▶ [Requirement a]: Transcribe the entries below, starting with their first line and going on through the line that contains "Click the verified", with both of those lines included.

▶ [Text shown]:
↓↓↓
[RFC v4 3/5] atomic: Specify alignment for atomic_t and atomic64_t

Finn Thain posted 5 patches 3 months, 2 weeks ago
There is a newer version of this series
[RFC v4 3/5] atomic: Specify alignment for atomic_t and atomic64_t
Posted by Finn Thain 3 months, 2 weeks ago
Some recent commits incorrectly assumed 4-byte alignment of locks.
That assumption fails on Linux/m68k (and, interestingly, would have
failed on Linux/cris also). Specify the minimum alignment of atomic
variables for fewer surprises and (hopefully) better performance.

On an m68k system with 14 MB of RAM, this patch reduces the available
memory by a couple of percent. On a 64 MB system, the cost is under 1%
but still significant. I don't know whether there is sufficient
performance gain to justify the memory cost; it still has to be measured.

Link: https://lore.kernel.org/lkml/CAMuHMdW7Ab13DdGs2acMQcix5ObJK0O2dG_Fxzr8_g58Rc1_0g@mail.gmail.com/
---
Changed since v2:
 - Specify natural alignment for atomic64_t.
Changed since v1:
 - atomic64_t now gets an __aligned attribute too.
↑↑↑
▶ [Requirement b]: Reproduce word for word the passage of the atomic alignment patch above, starting with "Finn Thain posted" and going on through "alignment of locks.".

▶ [Extracted entries]:
↓↓↓
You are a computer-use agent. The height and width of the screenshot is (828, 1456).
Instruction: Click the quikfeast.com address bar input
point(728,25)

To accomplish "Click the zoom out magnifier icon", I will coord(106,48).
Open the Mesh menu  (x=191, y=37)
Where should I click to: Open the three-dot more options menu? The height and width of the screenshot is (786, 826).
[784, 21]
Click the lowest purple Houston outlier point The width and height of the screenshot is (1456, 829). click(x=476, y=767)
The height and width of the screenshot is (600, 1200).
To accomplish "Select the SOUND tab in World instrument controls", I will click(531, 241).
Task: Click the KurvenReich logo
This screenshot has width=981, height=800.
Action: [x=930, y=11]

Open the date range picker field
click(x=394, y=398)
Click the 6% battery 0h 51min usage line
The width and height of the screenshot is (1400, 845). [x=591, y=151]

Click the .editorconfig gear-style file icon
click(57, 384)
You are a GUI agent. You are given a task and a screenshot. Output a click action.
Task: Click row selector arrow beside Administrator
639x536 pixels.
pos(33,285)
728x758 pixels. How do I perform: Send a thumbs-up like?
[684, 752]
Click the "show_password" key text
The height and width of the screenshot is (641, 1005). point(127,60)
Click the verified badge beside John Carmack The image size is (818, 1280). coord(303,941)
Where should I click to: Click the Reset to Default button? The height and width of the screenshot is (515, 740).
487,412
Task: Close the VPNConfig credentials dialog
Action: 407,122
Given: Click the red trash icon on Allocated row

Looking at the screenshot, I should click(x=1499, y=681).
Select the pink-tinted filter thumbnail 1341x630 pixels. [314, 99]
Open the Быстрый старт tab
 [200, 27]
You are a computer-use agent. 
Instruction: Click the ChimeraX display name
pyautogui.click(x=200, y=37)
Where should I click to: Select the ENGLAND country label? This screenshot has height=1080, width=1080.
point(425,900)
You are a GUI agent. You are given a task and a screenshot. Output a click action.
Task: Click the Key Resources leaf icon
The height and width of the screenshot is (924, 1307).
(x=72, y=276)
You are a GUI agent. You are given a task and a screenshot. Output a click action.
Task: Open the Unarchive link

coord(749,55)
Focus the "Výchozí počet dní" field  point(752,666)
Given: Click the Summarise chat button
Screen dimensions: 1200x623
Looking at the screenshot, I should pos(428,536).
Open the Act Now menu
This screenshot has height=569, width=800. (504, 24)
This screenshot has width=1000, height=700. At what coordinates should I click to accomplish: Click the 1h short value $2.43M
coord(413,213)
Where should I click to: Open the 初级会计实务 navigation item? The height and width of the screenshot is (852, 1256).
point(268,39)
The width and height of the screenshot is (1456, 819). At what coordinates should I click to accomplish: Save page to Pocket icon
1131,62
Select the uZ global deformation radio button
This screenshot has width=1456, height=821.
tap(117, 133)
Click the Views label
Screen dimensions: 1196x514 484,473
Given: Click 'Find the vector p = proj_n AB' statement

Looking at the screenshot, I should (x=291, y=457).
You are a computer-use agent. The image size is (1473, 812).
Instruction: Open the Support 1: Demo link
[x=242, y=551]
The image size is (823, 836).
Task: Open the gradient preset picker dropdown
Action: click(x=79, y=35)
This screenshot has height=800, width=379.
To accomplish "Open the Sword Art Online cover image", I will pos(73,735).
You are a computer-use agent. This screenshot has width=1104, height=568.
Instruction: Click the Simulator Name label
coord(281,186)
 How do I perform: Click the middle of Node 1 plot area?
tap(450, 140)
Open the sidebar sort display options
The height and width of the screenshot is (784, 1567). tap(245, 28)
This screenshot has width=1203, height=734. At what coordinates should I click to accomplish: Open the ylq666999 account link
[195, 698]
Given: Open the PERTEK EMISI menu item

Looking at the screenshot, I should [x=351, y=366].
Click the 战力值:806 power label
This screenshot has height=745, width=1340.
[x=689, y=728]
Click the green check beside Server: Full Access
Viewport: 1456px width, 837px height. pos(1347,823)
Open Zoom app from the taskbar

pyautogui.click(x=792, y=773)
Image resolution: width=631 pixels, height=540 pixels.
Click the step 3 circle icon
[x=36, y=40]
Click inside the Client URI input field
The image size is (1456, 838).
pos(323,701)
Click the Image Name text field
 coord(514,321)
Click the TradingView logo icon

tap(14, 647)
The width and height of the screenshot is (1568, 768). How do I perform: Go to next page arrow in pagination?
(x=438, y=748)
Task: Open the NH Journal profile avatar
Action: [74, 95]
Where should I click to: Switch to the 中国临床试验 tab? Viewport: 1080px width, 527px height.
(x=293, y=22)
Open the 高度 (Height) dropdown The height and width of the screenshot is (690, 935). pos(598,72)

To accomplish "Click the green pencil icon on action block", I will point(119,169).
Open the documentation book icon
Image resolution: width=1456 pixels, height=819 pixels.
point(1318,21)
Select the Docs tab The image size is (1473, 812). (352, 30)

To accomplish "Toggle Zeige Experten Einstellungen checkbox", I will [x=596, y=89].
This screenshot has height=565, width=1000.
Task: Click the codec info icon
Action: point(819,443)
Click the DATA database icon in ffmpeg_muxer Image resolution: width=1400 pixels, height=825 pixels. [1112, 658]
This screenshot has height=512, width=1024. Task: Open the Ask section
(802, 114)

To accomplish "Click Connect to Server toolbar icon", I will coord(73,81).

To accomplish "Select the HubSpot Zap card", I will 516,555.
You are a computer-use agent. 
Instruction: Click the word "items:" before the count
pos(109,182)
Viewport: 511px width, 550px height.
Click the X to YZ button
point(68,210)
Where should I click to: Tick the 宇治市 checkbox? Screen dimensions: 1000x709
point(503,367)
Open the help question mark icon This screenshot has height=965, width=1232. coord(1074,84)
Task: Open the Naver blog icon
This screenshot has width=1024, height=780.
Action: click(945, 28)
↑↑↑
▶ [Correct output a]:
You are a computer-use agent. The height and width of the screenshot is (828, 1456).
Instruction: Click the quikfeast.com address bar input
point(728,25)

To accomplish "Click the zoom out magnifier icon", I will coord(106,48).
Open the Mesh menu  (x=191, y=37)
Where should I click to: Open the three-dot more options menu? The height and width of the screenshot is (786, 826).
[784, 21]
Click the lowest purple Houston outlier point The width and height of the screenshot is (1456, 829). click(x=476, y=767)
The height and width of the screenshot is (600, 1200).
To accomplish "Select the SOUND tab in World instrument controls", I will click(531, 241).
Task: Click the KurvenReich logo
This screenshot has width=981, height=800.
Action: [x=930, y=11]

Open the date range picker field
click(x=394, y=398)
Click the 6% battery 0h 51min usage line
The width and height of the screenshot is (1400, 845). [x=591, y=151]

Click the .editorconfig gear-style file icon
click(57, 384)
You are a GUI agent. You are given a task and a screenshot. Output a click action.
Task: Click row selector arrow beside Administrator
639x536 pixels.
pos(33,285)
728x758 pixels. How do I perform: Send a thumbs-up like?
[684, 752]
Click the "show_password" key text
The height and width of the screenshot is (641, 1005). point(127,60)
Click the verified badge beside John Carmack The image size is (818, 1280). coord(303,941)

▶ [Correct output b]:
Finn Thain posted 5 patches 3 months, 2 weeks ago
There is a newer version of this series
[RFC v4 3/5] atomic: Specify alignment for atomic_t and atomic64_t
Posted by Finn Thain 3 months, 2 weeks ago
Some recent commits incorrectly assumed 4-byte alignment of locks.